Context, people. Context.
A good essay. The decline of Christianity is one of the reasons we are all fighting each other.
Bart, can you point me to where in the notebooks he discusses Christianity in this way? And I’m curious about your conflation of capitalism and Christianity. I’m not sure where privacy and individualism fit within christianity: and as many conservatives note, one’s freedom is held in tension with obedience to the church.
It’s a thoughtful, balanced piece. I haven’t been happy with Newsweek’s drift from news to more of an opinion journal, but this is a fair, and even excellent in quality, example of news analysis.
John Wilkins, as a member of the Northeastern intelligensia, to what would you attribute this dwindling of the religious affiliated in the Northeast?

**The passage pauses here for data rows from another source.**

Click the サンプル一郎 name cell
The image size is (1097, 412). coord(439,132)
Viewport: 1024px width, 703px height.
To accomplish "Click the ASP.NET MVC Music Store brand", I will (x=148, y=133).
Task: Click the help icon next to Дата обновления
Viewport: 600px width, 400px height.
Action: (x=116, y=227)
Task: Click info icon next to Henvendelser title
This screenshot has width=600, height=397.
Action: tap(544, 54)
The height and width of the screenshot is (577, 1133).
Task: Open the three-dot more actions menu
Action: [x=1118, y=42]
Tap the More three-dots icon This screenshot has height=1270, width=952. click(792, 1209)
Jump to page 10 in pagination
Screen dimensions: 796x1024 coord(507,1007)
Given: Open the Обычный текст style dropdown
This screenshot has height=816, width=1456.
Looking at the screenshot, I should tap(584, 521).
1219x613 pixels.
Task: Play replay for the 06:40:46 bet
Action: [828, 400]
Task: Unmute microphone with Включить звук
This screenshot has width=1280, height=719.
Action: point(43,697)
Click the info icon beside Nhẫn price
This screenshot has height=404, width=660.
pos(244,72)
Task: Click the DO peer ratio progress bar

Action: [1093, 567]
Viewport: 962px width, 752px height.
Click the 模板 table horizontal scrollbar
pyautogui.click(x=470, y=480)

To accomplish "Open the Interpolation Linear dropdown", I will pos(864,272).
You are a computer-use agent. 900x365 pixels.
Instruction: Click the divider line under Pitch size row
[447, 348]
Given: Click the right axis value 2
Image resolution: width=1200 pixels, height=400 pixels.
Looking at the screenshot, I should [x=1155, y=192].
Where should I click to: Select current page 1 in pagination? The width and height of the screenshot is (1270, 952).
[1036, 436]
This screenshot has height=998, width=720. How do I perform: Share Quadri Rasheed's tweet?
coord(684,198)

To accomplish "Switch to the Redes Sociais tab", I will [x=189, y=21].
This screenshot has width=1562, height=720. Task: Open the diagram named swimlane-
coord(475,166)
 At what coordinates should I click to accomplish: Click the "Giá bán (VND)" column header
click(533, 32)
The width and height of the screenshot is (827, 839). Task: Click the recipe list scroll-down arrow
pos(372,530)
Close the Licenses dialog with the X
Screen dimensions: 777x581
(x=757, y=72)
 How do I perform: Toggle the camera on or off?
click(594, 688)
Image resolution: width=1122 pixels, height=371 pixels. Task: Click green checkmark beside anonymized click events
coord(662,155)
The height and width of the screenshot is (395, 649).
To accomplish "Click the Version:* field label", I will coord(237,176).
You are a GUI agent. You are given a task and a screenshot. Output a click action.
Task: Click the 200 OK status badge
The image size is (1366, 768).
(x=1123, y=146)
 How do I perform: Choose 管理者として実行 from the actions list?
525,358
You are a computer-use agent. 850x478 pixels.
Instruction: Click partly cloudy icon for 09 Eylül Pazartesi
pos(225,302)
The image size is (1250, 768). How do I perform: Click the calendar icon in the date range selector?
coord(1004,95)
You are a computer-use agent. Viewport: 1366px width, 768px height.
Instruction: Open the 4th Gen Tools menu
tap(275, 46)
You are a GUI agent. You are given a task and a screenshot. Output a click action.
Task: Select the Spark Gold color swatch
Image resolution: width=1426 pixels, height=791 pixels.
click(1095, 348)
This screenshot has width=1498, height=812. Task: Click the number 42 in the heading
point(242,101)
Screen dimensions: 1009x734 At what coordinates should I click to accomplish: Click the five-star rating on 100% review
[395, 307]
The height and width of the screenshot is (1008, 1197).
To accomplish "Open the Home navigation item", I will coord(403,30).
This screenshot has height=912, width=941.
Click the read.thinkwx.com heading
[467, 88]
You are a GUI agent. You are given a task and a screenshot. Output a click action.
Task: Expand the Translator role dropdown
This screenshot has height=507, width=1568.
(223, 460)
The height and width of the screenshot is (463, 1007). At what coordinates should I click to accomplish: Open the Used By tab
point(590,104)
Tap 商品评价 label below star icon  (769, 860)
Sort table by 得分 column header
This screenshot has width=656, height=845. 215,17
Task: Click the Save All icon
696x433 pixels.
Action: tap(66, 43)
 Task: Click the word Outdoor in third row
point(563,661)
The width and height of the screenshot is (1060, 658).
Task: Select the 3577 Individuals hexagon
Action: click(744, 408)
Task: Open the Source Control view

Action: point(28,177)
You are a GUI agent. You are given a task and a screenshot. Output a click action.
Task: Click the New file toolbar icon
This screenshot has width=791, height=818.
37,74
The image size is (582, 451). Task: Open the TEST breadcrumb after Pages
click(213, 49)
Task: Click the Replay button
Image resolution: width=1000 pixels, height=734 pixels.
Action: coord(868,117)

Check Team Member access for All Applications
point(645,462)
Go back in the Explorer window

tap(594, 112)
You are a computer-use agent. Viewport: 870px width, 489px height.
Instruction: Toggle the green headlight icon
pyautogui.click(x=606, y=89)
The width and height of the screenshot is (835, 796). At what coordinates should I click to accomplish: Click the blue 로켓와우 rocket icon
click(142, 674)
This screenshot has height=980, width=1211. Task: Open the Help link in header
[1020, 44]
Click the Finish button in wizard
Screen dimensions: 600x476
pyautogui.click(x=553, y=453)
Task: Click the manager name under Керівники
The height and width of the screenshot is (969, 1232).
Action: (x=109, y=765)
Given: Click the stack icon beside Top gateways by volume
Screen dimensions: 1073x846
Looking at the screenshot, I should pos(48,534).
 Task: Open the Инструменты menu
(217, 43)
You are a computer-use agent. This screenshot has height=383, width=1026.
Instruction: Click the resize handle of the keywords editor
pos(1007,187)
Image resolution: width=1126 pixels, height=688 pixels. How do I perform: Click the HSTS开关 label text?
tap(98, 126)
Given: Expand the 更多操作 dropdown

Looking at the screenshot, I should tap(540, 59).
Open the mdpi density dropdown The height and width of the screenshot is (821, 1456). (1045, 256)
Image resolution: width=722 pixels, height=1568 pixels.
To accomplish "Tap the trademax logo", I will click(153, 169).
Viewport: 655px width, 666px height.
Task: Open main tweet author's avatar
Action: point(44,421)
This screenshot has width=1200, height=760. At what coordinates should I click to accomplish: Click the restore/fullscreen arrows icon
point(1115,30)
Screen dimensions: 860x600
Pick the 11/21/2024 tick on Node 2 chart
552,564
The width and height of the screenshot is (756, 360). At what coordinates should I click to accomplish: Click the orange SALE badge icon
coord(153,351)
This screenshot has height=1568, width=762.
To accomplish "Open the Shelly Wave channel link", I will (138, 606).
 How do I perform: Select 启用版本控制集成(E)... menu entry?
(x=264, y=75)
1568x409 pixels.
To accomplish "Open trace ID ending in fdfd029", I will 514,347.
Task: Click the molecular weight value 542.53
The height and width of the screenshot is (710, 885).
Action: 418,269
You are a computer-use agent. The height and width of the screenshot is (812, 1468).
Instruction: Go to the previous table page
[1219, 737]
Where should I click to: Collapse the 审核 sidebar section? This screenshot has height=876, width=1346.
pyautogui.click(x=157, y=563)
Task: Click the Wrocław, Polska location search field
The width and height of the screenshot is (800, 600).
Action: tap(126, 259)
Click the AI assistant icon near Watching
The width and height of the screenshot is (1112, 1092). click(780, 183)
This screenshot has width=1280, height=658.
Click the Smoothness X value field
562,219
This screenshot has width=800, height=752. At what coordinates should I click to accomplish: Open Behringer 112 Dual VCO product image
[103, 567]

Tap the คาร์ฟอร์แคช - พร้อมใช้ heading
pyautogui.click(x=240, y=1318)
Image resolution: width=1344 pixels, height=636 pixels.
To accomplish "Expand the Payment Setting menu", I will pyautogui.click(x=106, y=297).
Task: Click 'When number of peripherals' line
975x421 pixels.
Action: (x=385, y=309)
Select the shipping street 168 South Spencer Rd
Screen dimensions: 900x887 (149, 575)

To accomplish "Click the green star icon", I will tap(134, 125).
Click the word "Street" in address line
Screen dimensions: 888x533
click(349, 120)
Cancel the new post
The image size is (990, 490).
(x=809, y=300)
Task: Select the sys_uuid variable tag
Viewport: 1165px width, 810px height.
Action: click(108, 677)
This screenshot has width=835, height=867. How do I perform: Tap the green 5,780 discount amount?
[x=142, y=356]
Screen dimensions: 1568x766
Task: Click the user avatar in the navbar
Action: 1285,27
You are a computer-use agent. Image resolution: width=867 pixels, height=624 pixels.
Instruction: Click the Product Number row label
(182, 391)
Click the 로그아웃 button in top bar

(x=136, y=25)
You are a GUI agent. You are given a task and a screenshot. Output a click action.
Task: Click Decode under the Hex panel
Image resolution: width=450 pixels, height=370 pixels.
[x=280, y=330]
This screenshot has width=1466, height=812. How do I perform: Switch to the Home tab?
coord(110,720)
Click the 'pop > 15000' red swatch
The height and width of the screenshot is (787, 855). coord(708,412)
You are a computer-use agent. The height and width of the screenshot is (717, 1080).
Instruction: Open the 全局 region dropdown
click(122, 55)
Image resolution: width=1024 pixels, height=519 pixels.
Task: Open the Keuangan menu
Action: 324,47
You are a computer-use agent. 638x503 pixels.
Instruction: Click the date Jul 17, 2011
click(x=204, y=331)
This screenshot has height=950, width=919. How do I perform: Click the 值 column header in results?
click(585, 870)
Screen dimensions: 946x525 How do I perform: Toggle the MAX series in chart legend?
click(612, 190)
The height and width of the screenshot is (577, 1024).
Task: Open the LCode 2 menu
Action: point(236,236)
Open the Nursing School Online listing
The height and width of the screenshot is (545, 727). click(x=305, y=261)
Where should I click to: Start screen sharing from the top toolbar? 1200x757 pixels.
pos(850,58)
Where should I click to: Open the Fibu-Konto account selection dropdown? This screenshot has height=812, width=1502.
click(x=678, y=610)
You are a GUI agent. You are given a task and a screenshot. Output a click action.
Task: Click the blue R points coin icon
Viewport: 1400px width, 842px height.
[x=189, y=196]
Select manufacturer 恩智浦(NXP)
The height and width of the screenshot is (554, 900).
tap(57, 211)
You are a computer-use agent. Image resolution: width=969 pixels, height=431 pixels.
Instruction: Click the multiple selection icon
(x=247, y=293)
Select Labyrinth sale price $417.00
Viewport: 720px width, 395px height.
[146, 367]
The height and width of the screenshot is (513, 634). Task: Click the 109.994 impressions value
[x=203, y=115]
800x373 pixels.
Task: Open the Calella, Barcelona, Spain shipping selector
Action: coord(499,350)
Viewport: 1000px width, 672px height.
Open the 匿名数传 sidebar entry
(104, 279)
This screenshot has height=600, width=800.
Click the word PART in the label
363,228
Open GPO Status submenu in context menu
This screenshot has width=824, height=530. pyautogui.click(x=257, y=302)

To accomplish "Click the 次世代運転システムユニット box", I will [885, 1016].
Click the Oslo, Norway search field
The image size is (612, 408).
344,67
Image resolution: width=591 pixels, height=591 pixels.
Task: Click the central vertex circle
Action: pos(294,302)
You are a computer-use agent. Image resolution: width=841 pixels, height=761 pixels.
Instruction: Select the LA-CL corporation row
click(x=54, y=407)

As one filling the boots on the ground here in the Northeast, I think that the principal reason for dwindling religious affliliation here is easy to understand: You cannot serve both God and Mammon, and for many here, Mammon is king. As we have become wealthy, we have become foolish, thinking that we were responsible for our own strength.
The percentage of born again Christians basically remained unchanged. What is falling is the number of “church as a social structure” pseudo-Christians. The denominations that have more of these in the pews (read: the liberal ones) are the ones that are declining significantly. The Southern Baptists lost 40,000 to their membership of 16 million (0.25%). And they are in crisis mode. In contrast, we have Ms Schori stating that everything is dandy and to go back to the deck chairs.
In order to understand the current unpleasantness stalking New England, Mohler need only treat himself to that great friend of liberty, and foe of all things predestinational:
“I fear, wherever riches have increased, the essence of religion has decreased in the same proportion. Therefore, I do not see how it is possible, in the nature of things, for any revival of religion to continue long. For religion must necessarily produce both industry and frugality, and these cannot but produce riches. But as riches increase, so will pride, anger, and love of the world in all its branches.”
— [url=http://benwitherington.blogspot.com/2007/10/memo-to-mr-osteen-from-john-wesley.html]John Wesley[/url] (1703-1791).
I agree with robroy’s analysis (post #7). I would think that the huge decline in New England is due to the fact that the liberal mainlines had a higher percentage there then in other places. I think that as Christianity becomes increasingly frowned upon by the social and cultural “elite”, there is a declining value to upwardly mobile folks to self-identify as “Christian.”
Fourteen years ago, I was looking at law positions in Canada, but wasn’t getting much interest despite very good grades. A lawyer friend (not a Christian) reviewed my resume, and told me that he thought there were two big problems on my resume – first was that I included the full name of my high school and that it had the word “Christian” in it. The second was that before law school I had done a two years “Master of Christian Studies” degree at a graduate theological school. His main piece of advice was to scrub my resume clean of anything that sounded “Christian.” I have had similar experiences since.
If Christianity isn’t that important to you, or if you figure that basically all religions are basically the same, then it would make perfect sense to stop self-identifying as a Christian.
On a side note, I think that these statistics will not bode well for the liberals in the mainline denominations (or for the mainline denominations as a whole). I expect to see a smaller, but more robust Christianity in the future America, though I will also say that I wonder at the future viability of Western liberal democracies once they become disconnected from authentic Christianity, but that’s another story.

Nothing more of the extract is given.